_PROBLEM DETAILS:_
Please find each line in the records below that contains the string "header" and copy it out. Matching is case-sensitive.

(Stored data entries)
******
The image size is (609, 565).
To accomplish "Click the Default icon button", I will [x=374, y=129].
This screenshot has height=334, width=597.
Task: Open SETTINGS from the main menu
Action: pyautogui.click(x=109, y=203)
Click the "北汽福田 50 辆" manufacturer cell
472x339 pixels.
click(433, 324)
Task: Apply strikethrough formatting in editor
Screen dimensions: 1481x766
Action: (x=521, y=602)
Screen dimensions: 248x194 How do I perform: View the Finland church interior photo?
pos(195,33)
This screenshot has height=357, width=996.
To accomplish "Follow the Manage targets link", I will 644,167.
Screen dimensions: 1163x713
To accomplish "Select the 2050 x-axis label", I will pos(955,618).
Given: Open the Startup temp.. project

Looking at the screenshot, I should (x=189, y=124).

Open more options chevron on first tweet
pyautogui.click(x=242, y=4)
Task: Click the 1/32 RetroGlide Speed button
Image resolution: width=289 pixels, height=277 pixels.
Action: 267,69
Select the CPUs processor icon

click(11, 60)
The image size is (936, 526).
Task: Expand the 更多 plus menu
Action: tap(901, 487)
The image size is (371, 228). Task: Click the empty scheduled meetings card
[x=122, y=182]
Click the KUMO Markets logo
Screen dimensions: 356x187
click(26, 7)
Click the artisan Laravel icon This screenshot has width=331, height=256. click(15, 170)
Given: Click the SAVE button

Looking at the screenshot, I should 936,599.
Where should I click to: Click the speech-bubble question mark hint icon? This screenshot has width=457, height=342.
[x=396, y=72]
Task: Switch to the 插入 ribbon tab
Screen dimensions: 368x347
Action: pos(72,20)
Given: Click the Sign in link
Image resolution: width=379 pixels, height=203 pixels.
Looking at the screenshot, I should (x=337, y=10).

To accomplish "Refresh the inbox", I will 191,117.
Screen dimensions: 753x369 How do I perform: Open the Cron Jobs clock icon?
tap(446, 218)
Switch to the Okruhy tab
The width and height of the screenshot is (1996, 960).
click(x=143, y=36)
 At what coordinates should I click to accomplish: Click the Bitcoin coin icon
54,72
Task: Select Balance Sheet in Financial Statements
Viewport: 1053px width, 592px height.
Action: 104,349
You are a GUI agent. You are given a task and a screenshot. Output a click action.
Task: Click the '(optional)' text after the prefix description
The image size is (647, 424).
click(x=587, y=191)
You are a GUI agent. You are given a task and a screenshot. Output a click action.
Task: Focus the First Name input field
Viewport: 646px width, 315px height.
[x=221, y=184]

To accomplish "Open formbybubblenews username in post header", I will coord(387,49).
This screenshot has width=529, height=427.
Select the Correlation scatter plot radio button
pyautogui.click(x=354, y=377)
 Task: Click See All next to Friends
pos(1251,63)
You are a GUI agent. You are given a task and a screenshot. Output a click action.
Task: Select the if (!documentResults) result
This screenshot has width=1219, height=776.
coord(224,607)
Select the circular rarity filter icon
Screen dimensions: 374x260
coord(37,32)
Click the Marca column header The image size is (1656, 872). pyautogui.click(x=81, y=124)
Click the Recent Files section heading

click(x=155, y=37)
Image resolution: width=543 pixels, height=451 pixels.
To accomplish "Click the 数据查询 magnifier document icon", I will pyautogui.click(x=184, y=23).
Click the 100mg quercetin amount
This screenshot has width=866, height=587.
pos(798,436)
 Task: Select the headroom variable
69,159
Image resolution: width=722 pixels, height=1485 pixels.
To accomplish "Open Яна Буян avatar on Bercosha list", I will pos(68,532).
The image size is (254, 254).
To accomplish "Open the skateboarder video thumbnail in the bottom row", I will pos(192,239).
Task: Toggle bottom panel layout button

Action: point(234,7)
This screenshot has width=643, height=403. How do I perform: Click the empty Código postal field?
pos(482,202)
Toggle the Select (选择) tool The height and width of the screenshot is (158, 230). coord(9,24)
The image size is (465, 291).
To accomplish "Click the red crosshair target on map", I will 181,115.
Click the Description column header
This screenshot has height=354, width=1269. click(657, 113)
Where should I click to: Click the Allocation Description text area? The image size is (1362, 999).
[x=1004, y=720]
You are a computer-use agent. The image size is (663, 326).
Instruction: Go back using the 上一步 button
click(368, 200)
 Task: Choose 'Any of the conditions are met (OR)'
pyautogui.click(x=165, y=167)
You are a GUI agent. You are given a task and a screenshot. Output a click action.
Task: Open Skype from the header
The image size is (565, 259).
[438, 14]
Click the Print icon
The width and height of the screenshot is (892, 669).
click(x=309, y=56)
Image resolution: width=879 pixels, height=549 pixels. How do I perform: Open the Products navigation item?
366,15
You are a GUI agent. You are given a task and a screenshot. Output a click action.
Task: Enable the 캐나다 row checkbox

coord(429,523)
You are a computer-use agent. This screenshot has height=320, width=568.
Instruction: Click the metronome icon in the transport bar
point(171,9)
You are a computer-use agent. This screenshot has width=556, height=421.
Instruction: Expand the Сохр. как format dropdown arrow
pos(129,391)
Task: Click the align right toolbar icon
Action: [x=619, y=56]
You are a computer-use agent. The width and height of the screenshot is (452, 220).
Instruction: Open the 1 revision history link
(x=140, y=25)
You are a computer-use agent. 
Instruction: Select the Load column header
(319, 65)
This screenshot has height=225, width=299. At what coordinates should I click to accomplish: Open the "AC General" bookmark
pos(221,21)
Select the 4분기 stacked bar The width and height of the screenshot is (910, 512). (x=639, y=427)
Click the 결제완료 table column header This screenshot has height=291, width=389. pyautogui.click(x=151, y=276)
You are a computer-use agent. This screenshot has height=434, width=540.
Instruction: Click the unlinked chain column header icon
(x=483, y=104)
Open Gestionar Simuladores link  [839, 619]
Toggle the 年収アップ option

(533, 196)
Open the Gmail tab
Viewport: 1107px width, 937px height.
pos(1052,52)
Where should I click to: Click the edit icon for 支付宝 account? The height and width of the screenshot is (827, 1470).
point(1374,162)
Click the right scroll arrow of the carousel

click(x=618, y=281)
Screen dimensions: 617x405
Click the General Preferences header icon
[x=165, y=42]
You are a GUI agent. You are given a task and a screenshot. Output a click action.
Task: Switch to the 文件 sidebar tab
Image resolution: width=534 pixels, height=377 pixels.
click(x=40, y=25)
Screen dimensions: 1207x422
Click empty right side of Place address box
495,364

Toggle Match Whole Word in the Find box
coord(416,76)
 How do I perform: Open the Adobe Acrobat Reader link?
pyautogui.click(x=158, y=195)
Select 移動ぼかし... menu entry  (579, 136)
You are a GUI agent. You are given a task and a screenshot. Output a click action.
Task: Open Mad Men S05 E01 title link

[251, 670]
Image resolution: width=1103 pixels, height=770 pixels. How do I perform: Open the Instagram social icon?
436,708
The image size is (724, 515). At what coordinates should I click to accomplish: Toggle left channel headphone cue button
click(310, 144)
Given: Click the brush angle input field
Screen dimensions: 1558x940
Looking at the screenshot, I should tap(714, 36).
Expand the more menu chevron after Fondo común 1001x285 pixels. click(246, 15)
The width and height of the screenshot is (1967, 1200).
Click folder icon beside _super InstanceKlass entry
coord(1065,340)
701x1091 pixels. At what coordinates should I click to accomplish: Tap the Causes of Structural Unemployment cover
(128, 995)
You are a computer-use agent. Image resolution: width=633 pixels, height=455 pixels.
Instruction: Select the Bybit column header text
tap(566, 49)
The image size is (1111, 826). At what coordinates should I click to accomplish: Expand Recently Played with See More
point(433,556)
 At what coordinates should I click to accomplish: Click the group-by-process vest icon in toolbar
******
_TASK OUTPUT:_
To accomplish "Open formbybubblenews username in post header", I will coord(387,49).
Click the Marca column header The image size is (1656, 872). pyautogui.click(x=81, y=124)
Click the Description column header
Task: Open Skype from the header
Instruction: Select the Load column header
Click the 결제완료 table column header This screenshot has height=291, width=389. pyautogui.click(x=151, y=276)
Instruction: Click the unlinked chain column header icon
Click the General Preferences header icon
Instruction: Select the Bybit column header text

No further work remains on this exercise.